_Task directions_
Print the data that follows exactly.

_Input material_
========================================

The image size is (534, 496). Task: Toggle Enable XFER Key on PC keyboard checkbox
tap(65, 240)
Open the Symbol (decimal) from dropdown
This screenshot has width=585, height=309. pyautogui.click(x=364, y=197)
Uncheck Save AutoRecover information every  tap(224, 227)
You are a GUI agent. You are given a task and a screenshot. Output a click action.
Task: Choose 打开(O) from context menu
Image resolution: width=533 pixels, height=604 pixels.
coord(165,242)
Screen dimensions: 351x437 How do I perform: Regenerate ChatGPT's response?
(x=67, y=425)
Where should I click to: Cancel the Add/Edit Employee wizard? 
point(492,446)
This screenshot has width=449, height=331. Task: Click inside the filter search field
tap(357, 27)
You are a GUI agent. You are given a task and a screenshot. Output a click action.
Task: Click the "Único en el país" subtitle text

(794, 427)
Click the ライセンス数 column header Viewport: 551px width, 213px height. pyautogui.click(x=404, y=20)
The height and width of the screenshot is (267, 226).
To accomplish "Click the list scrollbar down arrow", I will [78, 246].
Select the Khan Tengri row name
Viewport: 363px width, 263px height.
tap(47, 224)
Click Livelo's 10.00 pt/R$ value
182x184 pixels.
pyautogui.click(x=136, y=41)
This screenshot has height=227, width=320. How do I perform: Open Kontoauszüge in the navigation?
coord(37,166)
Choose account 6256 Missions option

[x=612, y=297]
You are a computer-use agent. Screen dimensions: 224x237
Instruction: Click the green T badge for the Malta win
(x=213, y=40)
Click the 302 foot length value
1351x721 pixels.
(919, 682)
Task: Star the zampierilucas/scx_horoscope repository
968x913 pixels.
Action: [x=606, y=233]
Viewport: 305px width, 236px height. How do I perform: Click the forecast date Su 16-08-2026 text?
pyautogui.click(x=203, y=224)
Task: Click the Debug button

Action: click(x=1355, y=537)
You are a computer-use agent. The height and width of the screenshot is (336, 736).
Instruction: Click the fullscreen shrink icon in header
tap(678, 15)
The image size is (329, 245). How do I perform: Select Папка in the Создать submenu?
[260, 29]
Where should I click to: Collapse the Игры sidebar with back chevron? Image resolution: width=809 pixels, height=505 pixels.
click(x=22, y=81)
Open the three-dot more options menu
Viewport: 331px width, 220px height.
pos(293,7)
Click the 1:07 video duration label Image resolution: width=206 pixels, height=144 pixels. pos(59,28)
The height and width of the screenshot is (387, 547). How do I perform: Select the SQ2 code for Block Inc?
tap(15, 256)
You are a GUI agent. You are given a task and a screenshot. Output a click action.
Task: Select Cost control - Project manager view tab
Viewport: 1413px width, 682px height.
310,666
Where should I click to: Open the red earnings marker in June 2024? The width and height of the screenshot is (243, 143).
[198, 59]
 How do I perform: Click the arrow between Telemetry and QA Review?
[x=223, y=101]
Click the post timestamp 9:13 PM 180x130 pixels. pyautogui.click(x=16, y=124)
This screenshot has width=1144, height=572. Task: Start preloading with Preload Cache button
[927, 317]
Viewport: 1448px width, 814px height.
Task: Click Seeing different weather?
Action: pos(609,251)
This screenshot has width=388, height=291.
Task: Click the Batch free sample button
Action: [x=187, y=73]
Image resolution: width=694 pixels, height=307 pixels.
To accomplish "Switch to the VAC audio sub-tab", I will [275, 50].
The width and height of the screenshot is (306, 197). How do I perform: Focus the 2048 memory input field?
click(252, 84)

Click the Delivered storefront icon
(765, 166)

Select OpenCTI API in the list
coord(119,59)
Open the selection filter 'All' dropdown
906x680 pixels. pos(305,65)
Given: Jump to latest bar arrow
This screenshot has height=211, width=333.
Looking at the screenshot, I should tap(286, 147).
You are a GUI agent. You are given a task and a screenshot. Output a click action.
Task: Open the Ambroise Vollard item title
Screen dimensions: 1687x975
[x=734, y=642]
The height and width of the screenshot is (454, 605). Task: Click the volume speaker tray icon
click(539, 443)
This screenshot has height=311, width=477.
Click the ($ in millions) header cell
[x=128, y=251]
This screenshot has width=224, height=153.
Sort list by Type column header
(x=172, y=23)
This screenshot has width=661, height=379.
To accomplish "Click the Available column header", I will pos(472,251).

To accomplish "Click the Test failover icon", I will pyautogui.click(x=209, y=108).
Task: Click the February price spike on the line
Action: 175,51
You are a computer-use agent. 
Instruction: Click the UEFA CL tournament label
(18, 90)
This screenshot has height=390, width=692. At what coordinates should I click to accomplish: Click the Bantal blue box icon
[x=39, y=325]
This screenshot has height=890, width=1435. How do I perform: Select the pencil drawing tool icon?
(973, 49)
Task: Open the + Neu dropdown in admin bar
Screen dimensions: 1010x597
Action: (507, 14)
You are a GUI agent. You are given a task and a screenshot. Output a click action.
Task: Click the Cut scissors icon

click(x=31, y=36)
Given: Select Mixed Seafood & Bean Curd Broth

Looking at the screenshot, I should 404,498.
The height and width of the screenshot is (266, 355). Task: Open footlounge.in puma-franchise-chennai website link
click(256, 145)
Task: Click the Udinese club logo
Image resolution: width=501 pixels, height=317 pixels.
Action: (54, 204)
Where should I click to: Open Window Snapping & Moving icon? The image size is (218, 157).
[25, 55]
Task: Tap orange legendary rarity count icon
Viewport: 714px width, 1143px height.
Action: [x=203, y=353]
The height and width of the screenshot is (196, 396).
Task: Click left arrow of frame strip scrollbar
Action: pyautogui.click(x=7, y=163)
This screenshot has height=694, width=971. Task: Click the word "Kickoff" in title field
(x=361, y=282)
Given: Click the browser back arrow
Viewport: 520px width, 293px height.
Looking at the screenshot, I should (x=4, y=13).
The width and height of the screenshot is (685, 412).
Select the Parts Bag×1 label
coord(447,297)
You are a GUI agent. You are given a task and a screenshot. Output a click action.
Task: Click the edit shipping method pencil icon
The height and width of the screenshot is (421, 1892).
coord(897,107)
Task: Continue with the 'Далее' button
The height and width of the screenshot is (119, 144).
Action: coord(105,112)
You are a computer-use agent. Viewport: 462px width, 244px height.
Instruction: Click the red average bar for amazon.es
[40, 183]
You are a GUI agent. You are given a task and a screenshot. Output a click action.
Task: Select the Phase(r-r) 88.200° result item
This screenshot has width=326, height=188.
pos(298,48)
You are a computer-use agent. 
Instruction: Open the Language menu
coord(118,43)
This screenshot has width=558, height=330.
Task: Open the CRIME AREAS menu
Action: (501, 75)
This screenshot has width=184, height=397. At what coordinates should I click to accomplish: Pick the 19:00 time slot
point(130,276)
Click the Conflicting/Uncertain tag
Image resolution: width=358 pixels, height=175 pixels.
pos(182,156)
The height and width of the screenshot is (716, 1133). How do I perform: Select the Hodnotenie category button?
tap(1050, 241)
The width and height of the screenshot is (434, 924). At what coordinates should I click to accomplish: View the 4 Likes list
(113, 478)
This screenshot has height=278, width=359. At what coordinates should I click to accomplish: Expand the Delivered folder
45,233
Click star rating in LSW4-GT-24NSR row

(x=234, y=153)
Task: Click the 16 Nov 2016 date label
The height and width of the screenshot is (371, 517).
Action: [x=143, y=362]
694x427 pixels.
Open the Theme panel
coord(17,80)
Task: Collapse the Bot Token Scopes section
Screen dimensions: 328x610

========================================

_Response_
The image size is (534, 496). Task: Toggle Enable XFER Key on PC keyboard checkbox
tap(65, 240)
Open the Symbol (decimal) from dropdown
This screenshot has width=585, height=309. pyautogui.click(x=364, y=197)
Uncheck Save AutoRecover information every  tap(224, 227)
You are a GUI agent. You are given a task and a screenshot. Output a click action.
Task: Choose 打开(O) from context menu
Image resolution: width=533 pixels, height=604 pixels.
coord(165,242)
Screen dimensions: 351x437 How do I perform: Regenerate ChatGPT's response?
(x=67, y=425)
Where should I click to: Cancel the Add/Edit Employee wizard? 
point(492,446)
This screenshot has width=449, height=331. Task: Click inside the filter search field
tap(357, 27)
You are a GUI agent. You are given a task and a screenshot. Output a click action.
Task: Click the "Único en el país" subtitle text

(794, 427)
Click the ライセンス数 column header Viewport: 551px width, 213px height. pyautogui.click(x=404, y=20)
The height and width of the screenshot is (267, 226).
To accomplish "Click the list scrollbar down arrow", I will [78, 246].
Select the Khan Tengri row name
Viewport: 363px width, 263px height.
tap(47, 224)
Click Livelo's 10.00 pt/R$ value
182x184 pixels.
pyautogui.click(x=136, y=41)
This screenshot has height=227, width=320. How do I perform: Open Kontoauszüge in the navigation?
coord(37,166)
Choose account 6256 Missions option

[x=612, y=297]
You are a computer-use agent. Screen dimensions: 224x237
Instruction: Click the green T badge for the Malta win
(x=213, y=40)
Click the 302 foot length value
1351x721 pixels.
(919, 682)
Task: Star the zampierilucas/scx_horoscope repository
968x913 pixels.
Action: [x=606, y=233]
Viewport: 305px width, 236px height. How do I perform: Click the forecast date Su 16-08-2026 text?
pyautogui.click(x=203, y=224)
Task: Click the Debug button

Action: click(x=1355, y=537)
You are a computer-use agent. The height and width of the screenshot is (336, 736).
Instruction: Click the fullscreen shrink icon in header
tap(678, 15)
The image size is (329, 245). How do I perform: Select Папка in the Создать submenu?
[260, 29]
Where should I click to: Collapse the Игры sidebar with back chevron? Image resolution: width=809 pixels, height=505 pixels.
click(x=22, y=81)
Open the three-dot more options menu
Viewport: 331px width, 220px height.
pos(293,7)
Click the 1:07 video duration label Image resolution: width=206 pixels, height=144 pixels. pos(59,28)
The height and width of the screenshot is (387, 547). How do I perform: Select the SQ2 code for Block Inc?
tap(15, 256)
You are a GUI agent. You are given a task and a screenshot. Output a click action.
Task: Select Cost control - Project manager view tab
Viewport: 1413px width, 682px height.
310,666
Where should I click to: Open the red earnings marker in June 2024? The width and height of the screenshot is (243, 143).
[198, 59]
 How do I perform: Click the arrow between Telemetry and QA Review?
[x=223, y=101]
Click the post timestamp 9:13 PM 180x130 pixels. pyautogui.click(x=16, y=124)
This screenshot has width=1144, height=572. Task: Start preloading with Preload Cache button
[927, 317]
Viewport: 1448px width, 814px height.
Task: Click Seeing different weather?
Action: pos(609,251)
This screenshot has width=388, height=291.
Task: Click the Batch free sample button
Action: [x=187, y=73]
Image resolution: width=694 pixels, height=307 pixels.
To accomplish "Switch to the VAC audio sub-tab", I will [275, 50].
The width and height of the screenshot is (306, 197). How do I perform: Focus the 2048 memory input field?
click(252, 84)

Click the Delivered storefront icon
(765, 166)

Select OpenCTI API in the list
coord(119,59)
Open the selection filter 'All' dropdown
906x680 pixels. pos(305,65)
Given: Jump to latest bar arrow
This screenshot has height=211, width=333.
Looking at the screenshot, I should tap(286, 147).
You are a GUI agent. You are given a task and a screenshot. Output a click action.
Task: Open the Ambroise Vollard item title
Screen dimensions: 1687x975
[x=734, y=642]
The height and width of the screenshot is (454, 605). Task: Click the volume speaker tray icon
click(539, 443)
This screenshot has height=311, width=477.
Click the ($ in millions) header cell
[x=128, y=251]
This screenshot has width=224, height=153.
Sort list by Type column header
(x=172, y=23)
This screenshot has width=661, height=379.
To accomplish "Click the Available column header", I will pos(472,251).

To accomplish "Click the Test failover icon", I will pyautogui.click(x=209, y=108).
Task: Click the February price spike on the line
Action: 175,51
You are a computer-use agent. 
Instruction: Click the UEFA CL tournament label
(18, 90)
This screenshot has height=390, width=692. At what coordinates should I click to accomplish: Click the Bantal blue box icon
[x=39, y=325]
This screenshot has height=890, width=1435. How do I perform: Select the pencil drawing tool icon?
(973, 49)
Task: Open the + Neu dropdown in admin bar
Screen dimensions: 1010x597
Action: (507, 14)
You are a GUI agent. You are given a task and a screenshot. Output a click action.
Task: Click the Cut scissors icon

click(x=31, y=36)
Given: Select Mixed Seafood & Bean Curd Broth

Looking at the screenshot, I should 404,498.
The height and width of the screenshot is (266, 355). Task: Open footlounge.in puma-franchise-chennai website link
click(256, 145)
Task: Click the Udinese club logo
Image resolution: width=501 pixels, height=317 pixels.
Action: (54, 204)
Where should I click to: Open Window Snapping & Moving icon? The image size is (218, 157).
[25, 55]
Task: Tap orange legendary rarity count icon
Viewport: 714px width, 1143px height.
Action: [x=203, y=353]
The height and width of the screenshot is (196, 396).
Task: Click left arrow of frame strip scrollbar
Action: pyautogui.click(x=7, y=163)
This screenshot has height=694, width=971. Task: Click the word "Kickoff" in title field
(x=361, y=282)
Given: Click the browser back arrow
Viewport: 520px width, 293px height.
Looking at the screenshot, I should (x=4, y=13).
The width and height of the screenshot is (685, 412).
Select the Parts Bag×1 label
coord(447,297)
You are a GUI agent. You are given a task and a screenshot. Output a click action.
Task: Click the edit shipping method pencil icon
The height and width of the screenshot is (421, 1892).
coord(897,107)
Task: Continue with the 'Далее' button
The height and width of the screenshot is (119, 144).
Action: coord(105,112)
You are a computer-use agent. Viewport: 462px width, 244px height.
Instruction: Click the red average bar for amazon.es
[40, 183]
You are a GUI agent. You are given a task and a screenshot. Output a click action.
Task: Select the Phase(r-r) 88.200° result item
This screenshot has width=326, height=188.
pos(298,48)
You are a computer-use agent. 
Instruction: Open the Language menu
coord(118,43)
This screenshot has width=558, height=330.
Task: Open the CRIME AREAS menu
Action: (501, 75)
This screenshot has width=184, height=397. At what coordinates should I click to accomplish: Pick the 19:00 time slot
point(130,276)
Click the Conflicting/Uncertain tag
Image resolution: width=358 pixels, height=175 pixels.
pos(182,156)
The height and width of the screenshot is (716, 1133). How do I perform: Select the Hodnotenie category button?
tap(1050, 241)
The width and height of the screenshot is (434, 924). At what coordinates should I click to accomplish: View the 4 Likes list
(113, 478)
This screenshot has height=278, width=359. At what coordinates should I click to accomplish: Expand the Delivered folder
45,233
Click star rating in LSW4-GT-24NSR row

(x=234, y=153)
Task: Click the 16 Nov 2016 date label
The height and width of the screenshot is (371, 517).
Action: [x=143, y=362]
694x427 pixels.
Open the Theme panel
coord(17,80)
Task: Collapse the Bot Token Scopes section
Screen dimensions: 328x610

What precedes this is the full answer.